# RECORDS TO PROCESS

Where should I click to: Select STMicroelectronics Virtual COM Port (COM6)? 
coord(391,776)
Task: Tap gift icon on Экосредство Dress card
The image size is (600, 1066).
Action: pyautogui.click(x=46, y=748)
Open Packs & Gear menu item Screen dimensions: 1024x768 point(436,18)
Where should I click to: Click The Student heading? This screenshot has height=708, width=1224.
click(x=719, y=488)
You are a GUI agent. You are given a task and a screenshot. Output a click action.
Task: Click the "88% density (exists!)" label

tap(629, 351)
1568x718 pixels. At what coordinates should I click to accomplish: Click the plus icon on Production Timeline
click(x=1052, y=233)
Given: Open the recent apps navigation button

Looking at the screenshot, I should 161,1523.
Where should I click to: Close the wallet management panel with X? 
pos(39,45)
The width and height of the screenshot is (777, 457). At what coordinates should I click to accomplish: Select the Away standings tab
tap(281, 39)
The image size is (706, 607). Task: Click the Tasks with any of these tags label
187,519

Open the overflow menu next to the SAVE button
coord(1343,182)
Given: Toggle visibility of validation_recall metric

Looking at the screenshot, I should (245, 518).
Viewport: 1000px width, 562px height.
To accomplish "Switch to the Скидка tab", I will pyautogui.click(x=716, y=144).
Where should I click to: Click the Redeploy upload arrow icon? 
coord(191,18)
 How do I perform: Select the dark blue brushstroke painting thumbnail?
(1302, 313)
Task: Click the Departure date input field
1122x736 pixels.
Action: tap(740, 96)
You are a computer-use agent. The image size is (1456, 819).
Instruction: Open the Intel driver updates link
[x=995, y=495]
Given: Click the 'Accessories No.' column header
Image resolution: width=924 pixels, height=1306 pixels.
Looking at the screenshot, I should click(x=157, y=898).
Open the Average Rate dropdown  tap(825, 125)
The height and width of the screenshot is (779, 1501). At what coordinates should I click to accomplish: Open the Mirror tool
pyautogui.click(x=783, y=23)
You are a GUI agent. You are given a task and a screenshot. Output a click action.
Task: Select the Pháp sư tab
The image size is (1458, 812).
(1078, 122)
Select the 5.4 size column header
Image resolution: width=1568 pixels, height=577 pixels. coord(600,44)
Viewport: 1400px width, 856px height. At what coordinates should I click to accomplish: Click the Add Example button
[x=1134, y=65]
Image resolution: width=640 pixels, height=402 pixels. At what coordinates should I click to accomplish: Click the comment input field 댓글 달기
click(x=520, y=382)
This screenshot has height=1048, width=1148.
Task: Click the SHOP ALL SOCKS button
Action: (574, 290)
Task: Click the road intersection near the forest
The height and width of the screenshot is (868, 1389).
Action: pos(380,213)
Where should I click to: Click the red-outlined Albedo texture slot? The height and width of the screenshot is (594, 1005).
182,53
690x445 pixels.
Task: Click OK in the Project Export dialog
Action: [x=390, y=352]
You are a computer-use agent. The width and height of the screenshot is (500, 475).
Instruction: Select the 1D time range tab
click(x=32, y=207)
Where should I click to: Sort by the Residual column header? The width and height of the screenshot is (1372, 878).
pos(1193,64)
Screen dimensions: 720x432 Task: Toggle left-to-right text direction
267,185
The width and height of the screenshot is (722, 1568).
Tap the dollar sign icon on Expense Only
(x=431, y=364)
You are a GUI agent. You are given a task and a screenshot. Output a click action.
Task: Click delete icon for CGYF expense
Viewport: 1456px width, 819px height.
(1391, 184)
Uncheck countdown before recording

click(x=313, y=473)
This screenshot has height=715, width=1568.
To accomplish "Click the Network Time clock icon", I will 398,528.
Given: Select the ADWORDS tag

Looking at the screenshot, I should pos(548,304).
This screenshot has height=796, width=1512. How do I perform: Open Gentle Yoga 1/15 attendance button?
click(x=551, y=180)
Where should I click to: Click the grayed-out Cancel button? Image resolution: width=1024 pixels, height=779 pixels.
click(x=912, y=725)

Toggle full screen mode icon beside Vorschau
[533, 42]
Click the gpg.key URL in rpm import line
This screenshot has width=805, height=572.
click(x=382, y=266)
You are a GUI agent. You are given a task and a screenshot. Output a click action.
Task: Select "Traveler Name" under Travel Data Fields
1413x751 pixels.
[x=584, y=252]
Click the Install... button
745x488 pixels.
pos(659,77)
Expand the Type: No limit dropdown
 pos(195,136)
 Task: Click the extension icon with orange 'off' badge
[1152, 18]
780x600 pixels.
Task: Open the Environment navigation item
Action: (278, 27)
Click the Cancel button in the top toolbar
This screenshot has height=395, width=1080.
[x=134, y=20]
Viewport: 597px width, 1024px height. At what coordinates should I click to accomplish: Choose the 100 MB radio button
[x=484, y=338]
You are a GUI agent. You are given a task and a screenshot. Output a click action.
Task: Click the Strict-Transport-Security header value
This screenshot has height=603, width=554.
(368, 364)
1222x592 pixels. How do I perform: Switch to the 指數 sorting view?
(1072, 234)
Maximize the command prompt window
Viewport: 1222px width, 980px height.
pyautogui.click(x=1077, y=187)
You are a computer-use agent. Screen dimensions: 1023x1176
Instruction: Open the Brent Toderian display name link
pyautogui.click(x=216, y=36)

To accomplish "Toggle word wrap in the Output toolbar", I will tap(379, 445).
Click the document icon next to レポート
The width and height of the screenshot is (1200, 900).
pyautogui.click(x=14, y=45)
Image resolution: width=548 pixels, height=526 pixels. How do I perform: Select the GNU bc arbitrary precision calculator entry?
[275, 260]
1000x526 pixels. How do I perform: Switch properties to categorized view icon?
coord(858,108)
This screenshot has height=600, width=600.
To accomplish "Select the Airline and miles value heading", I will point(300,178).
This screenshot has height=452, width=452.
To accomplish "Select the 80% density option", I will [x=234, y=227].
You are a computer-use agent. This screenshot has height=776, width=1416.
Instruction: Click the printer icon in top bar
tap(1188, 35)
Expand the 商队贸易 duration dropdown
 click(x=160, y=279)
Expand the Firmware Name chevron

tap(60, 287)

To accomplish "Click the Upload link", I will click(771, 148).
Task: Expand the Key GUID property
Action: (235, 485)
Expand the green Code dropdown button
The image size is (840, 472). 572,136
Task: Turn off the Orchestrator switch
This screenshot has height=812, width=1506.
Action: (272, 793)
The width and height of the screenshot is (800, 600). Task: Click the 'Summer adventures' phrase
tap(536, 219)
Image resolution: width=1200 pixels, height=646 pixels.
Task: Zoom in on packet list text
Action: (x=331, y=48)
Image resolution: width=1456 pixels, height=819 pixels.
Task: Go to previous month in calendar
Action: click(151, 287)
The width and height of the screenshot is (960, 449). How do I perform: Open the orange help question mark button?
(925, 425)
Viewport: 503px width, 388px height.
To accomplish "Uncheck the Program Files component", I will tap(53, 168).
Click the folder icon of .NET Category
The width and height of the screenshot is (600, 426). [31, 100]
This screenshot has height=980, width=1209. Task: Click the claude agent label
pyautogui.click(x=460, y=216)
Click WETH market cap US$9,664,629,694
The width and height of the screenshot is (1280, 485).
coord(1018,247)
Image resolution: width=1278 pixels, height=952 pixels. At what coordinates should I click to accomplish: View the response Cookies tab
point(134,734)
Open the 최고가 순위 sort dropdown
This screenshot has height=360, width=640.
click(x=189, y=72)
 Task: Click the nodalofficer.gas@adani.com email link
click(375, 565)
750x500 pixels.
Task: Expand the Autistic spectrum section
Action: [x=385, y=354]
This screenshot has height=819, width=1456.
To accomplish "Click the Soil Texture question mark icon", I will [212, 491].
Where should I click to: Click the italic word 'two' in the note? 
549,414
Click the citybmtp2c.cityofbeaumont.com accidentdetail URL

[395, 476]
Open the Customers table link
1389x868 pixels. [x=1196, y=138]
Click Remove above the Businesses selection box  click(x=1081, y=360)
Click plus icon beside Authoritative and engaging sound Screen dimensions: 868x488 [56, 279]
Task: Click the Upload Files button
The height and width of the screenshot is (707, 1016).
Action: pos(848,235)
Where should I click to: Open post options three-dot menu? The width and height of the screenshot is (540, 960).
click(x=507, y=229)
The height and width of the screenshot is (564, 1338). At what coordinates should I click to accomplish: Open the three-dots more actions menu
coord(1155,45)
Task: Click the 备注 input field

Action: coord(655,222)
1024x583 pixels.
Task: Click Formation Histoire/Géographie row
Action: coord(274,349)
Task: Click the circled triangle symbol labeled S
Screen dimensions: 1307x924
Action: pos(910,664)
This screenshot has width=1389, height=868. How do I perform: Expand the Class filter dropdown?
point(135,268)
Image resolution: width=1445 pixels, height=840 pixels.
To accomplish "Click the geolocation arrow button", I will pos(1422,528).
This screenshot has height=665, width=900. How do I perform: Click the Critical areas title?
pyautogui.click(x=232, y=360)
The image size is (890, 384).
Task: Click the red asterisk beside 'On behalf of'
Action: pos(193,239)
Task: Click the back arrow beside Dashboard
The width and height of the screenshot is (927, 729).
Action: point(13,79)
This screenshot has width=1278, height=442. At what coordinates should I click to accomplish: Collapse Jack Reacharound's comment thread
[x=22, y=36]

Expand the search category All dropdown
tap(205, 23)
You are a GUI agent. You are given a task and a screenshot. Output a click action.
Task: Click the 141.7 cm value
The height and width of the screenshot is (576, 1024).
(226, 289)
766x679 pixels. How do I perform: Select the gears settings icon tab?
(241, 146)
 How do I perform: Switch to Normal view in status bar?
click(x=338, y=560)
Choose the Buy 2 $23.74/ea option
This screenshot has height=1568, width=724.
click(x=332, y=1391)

# TASK DIRECTIONS
Swap "Upload Files" for "Import Files" in the data lines beginning with the line that contains "Task: Click the Upload Files button" and continuing through the line that contains "point(135,268)", leaving everything else as it is. Return only those lines.

# COMPLETED EXERCISE
Task: Click the Import Files button
The height and width of the screenshot is (707, 1016).
Action: pos(848,235)
Where should I click to: Open post options three-dot menu? The width and height of the screenshot is (540, 960).
click(x=507, y=229)
The height and width of the screenshot is (564, 1338). At what coordinates should I click to accomplish: Open the three-dots more actions menu
coord(1155,45)
Task: Click the 备注 input field

Action: coord(655,222)
1024x583 pixels.
Task: Click Formation Histoire/Géographie row
Action: coord(274,349)
Task: Click the circled triangle symbol labeled S
Screen dimensions: 1307x924
Action: pos(910,664)
This screenshot has width=1389, height=868. How do I perform: Expand the Class filter dropdown?
point(135,268)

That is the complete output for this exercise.